▶ _INSTRUCTIONS FOR THE TASK_:
In the entries below, the lines from the one with "Image resolution: width=823" through the one with "This screenshot has height=393, width=304." are to be copied exactly; both ends count.

[DATA RECORDS — start]

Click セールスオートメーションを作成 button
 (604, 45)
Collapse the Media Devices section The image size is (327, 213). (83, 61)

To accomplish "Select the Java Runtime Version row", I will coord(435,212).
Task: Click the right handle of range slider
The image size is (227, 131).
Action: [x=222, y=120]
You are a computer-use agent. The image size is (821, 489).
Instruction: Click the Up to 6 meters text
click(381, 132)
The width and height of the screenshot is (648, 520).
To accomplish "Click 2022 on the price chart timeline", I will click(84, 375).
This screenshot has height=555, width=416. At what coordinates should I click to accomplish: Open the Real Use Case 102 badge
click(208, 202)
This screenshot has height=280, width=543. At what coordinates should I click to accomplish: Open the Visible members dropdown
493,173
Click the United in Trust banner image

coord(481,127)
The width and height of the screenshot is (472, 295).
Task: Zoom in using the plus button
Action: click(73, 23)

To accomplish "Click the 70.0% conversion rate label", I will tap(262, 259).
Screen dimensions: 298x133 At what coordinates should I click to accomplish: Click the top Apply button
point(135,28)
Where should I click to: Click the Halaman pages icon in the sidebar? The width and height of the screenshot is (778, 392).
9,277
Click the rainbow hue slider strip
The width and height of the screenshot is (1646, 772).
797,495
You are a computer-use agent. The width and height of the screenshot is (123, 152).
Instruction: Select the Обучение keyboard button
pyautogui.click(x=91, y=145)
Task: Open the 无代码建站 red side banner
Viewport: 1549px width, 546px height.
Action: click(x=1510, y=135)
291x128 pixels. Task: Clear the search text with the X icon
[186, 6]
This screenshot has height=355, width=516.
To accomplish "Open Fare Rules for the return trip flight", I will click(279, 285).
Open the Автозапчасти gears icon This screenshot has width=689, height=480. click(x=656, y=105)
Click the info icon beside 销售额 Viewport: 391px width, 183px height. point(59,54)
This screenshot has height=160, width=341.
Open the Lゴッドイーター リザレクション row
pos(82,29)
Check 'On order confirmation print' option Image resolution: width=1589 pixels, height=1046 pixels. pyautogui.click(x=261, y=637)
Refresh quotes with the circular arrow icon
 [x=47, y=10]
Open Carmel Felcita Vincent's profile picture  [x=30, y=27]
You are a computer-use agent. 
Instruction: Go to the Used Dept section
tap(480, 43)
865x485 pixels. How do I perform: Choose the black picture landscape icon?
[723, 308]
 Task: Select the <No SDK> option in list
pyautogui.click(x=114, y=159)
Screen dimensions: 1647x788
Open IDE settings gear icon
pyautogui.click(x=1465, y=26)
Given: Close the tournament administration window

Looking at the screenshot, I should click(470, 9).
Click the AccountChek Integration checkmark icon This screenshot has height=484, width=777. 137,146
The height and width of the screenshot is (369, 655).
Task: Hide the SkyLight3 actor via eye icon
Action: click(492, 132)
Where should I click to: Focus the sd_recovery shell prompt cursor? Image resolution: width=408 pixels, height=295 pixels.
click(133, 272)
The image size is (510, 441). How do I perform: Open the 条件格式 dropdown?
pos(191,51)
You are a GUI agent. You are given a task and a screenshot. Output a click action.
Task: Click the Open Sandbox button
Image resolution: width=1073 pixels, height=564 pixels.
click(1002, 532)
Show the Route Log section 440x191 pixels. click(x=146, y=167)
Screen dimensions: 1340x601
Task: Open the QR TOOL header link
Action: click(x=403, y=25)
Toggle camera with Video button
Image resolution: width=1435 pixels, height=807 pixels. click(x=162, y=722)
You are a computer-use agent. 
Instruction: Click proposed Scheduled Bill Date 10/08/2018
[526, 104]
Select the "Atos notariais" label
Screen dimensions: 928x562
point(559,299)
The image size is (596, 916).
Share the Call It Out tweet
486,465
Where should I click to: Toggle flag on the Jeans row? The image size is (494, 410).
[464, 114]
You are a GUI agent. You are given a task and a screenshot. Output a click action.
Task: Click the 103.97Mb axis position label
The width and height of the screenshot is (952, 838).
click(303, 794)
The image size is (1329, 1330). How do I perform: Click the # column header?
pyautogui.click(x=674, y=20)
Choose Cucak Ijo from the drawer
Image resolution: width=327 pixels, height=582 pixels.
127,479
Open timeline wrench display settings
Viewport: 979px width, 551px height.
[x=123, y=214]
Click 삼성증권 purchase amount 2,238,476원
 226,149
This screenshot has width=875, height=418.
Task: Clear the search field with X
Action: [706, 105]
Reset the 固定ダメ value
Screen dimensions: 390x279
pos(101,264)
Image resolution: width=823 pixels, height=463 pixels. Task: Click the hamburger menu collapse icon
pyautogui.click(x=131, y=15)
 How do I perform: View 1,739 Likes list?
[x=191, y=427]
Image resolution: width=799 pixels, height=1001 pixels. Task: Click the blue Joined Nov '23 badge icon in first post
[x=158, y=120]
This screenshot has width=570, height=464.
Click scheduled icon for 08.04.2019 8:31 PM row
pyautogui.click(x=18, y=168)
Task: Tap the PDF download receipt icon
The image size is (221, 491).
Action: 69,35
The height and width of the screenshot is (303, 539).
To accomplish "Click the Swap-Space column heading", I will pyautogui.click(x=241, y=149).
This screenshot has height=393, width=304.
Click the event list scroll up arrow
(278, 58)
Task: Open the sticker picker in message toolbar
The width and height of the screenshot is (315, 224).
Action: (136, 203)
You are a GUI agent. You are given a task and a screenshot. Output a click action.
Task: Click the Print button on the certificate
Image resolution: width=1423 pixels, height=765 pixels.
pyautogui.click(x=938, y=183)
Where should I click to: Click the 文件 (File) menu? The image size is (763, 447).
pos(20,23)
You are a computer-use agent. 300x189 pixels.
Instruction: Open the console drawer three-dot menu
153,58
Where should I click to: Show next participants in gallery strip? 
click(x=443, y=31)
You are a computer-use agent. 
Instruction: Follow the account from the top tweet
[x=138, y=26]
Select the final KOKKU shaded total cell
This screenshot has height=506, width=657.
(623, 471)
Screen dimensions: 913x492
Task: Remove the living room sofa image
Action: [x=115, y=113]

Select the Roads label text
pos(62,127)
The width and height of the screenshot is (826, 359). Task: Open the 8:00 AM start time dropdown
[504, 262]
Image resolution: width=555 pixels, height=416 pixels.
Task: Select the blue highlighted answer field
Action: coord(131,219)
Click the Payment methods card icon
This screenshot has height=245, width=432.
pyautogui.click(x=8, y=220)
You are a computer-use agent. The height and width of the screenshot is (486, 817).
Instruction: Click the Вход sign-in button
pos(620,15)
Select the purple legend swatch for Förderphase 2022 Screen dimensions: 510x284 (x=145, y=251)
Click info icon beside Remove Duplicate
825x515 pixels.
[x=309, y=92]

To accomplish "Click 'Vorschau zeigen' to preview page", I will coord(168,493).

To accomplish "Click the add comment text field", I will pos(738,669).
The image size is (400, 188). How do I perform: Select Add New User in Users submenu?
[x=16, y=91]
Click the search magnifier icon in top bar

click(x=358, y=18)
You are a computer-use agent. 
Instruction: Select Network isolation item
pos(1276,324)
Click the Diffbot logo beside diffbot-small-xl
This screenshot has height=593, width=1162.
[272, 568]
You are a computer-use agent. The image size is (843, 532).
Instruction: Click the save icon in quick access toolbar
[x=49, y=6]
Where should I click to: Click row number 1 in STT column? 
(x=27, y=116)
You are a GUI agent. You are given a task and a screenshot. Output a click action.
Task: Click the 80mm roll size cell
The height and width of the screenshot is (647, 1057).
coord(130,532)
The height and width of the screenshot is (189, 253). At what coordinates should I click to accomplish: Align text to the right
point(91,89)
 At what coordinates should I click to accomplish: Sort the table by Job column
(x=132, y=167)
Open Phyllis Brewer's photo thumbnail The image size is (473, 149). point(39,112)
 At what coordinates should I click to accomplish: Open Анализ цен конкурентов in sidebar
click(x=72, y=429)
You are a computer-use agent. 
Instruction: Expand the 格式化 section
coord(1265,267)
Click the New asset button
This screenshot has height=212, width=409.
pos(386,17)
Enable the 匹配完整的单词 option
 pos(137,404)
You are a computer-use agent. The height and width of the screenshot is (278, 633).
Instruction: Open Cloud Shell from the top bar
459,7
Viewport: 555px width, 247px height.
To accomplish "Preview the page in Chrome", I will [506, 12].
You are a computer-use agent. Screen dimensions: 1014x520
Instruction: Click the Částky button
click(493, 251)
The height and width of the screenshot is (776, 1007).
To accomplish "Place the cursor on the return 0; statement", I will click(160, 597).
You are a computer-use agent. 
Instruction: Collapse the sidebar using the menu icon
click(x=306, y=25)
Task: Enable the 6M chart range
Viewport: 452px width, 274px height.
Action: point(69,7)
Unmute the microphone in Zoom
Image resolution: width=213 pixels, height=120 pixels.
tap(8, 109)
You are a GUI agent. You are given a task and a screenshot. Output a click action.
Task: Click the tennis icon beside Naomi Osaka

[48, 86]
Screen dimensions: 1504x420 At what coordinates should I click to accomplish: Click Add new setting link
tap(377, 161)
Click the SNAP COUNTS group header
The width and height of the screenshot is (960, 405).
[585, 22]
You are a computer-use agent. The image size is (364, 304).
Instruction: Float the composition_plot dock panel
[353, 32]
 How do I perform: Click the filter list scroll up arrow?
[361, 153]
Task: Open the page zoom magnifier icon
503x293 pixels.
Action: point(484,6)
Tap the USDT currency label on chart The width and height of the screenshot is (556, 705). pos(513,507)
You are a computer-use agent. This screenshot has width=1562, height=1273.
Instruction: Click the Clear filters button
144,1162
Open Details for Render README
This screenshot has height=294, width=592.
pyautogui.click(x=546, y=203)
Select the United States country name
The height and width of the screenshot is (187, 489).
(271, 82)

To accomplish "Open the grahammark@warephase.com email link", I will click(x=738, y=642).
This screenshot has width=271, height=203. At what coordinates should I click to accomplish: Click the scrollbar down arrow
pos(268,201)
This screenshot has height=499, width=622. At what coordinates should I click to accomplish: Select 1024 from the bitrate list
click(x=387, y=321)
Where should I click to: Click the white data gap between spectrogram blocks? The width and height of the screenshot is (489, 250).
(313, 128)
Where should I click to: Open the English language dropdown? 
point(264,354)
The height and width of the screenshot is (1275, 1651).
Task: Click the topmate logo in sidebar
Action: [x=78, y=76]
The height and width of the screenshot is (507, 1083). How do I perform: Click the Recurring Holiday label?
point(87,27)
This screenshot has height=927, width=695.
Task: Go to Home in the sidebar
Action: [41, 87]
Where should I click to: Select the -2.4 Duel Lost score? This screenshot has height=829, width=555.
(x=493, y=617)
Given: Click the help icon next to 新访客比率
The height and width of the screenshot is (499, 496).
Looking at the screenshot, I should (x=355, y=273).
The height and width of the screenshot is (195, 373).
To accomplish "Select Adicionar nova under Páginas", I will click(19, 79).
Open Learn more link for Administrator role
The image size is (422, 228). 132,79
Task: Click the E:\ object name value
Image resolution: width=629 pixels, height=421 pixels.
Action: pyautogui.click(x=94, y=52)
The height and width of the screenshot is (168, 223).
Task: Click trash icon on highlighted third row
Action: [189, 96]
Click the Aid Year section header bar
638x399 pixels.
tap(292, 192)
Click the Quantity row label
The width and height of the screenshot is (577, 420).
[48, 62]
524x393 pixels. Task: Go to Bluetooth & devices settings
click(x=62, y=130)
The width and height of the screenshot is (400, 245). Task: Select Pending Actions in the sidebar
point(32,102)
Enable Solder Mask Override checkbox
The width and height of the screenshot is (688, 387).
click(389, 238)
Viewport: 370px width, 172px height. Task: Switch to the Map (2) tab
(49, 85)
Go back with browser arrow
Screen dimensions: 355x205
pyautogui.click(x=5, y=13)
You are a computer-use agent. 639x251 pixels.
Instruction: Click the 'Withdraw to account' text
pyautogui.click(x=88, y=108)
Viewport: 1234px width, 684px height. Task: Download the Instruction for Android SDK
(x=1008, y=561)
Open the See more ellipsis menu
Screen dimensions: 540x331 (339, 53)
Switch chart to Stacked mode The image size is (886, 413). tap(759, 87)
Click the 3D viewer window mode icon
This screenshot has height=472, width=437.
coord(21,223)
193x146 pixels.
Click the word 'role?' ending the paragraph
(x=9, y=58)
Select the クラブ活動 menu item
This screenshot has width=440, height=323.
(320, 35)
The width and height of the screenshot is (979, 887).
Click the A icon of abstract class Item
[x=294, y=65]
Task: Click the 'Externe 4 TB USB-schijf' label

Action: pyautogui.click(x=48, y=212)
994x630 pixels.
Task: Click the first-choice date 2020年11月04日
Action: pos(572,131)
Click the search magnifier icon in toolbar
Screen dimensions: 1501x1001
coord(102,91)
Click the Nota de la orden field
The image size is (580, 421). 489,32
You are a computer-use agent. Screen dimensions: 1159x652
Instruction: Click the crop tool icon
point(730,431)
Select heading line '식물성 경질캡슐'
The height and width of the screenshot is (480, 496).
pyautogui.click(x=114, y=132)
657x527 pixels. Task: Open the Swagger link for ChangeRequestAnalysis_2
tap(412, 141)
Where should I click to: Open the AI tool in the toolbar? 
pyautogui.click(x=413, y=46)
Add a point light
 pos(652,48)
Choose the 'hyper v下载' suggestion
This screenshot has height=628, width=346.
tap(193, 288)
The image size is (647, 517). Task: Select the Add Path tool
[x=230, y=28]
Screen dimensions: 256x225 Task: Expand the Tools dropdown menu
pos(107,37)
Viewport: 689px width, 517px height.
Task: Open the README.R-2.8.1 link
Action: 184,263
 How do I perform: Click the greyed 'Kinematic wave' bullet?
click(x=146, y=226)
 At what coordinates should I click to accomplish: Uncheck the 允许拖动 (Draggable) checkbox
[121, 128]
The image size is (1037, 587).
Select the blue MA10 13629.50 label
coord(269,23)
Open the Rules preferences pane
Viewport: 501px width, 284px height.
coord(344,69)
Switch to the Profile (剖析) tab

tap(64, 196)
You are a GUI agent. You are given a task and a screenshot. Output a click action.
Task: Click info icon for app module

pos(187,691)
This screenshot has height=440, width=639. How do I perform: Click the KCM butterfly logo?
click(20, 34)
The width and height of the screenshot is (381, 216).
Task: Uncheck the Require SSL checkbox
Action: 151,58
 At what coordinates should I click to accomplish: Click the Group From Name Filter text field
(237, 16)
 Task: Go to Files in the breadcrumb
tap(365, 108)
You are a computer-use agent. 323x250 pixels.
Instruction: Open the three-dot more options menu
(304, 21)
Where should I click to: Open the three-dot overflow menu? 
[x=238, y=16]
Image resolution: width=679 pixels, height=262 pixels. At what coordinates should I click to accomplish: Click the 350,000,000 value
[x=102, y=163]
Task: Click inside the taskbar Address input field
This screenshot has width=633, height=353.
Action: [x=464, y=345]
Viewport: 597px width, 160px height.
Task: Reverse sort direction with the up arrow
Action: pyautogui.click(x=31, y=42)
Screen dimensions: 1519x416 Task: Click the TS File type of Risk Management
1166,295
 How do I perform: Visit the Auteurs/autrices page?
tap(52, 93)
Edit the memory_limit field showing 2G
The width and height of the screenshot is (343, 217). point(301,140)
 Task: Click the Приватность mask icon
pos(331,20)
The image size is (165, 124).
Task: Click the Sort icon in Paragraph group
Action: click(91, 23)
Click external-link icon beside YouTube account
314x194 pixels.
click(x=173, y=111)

[DATA RECORDS — finish]

▶ _FINISHED TASK_:
Image resolution: width=823 pixels, height=463 pixels. Task: Click the hamburger menu collapse icon
pyautogui.click(x=131, y=15)
 How do I perform: View 1,739 Likes list?
[x=191, y=427]
Image resolution: width=799 pixels, height=1001 pixels. Task: Click the blue Joined Nov '23 badge icon in first post
[x=158, y=120]
This screenshot has width=570, height=464.
Click scheduled icon for 08.04.2019 8:31 PM row
pyautogui.click(x=18, y=168)
Task: Tap the PDF download receipt icon
The image size is (221, 491).
Action: 69,35
The height and width of the screenshot is (303, 539).
To accomplish "Click the Swap-Space column heading", I will pyautogui.click(x=241, y=149).
This screenshot has height=393, width=304.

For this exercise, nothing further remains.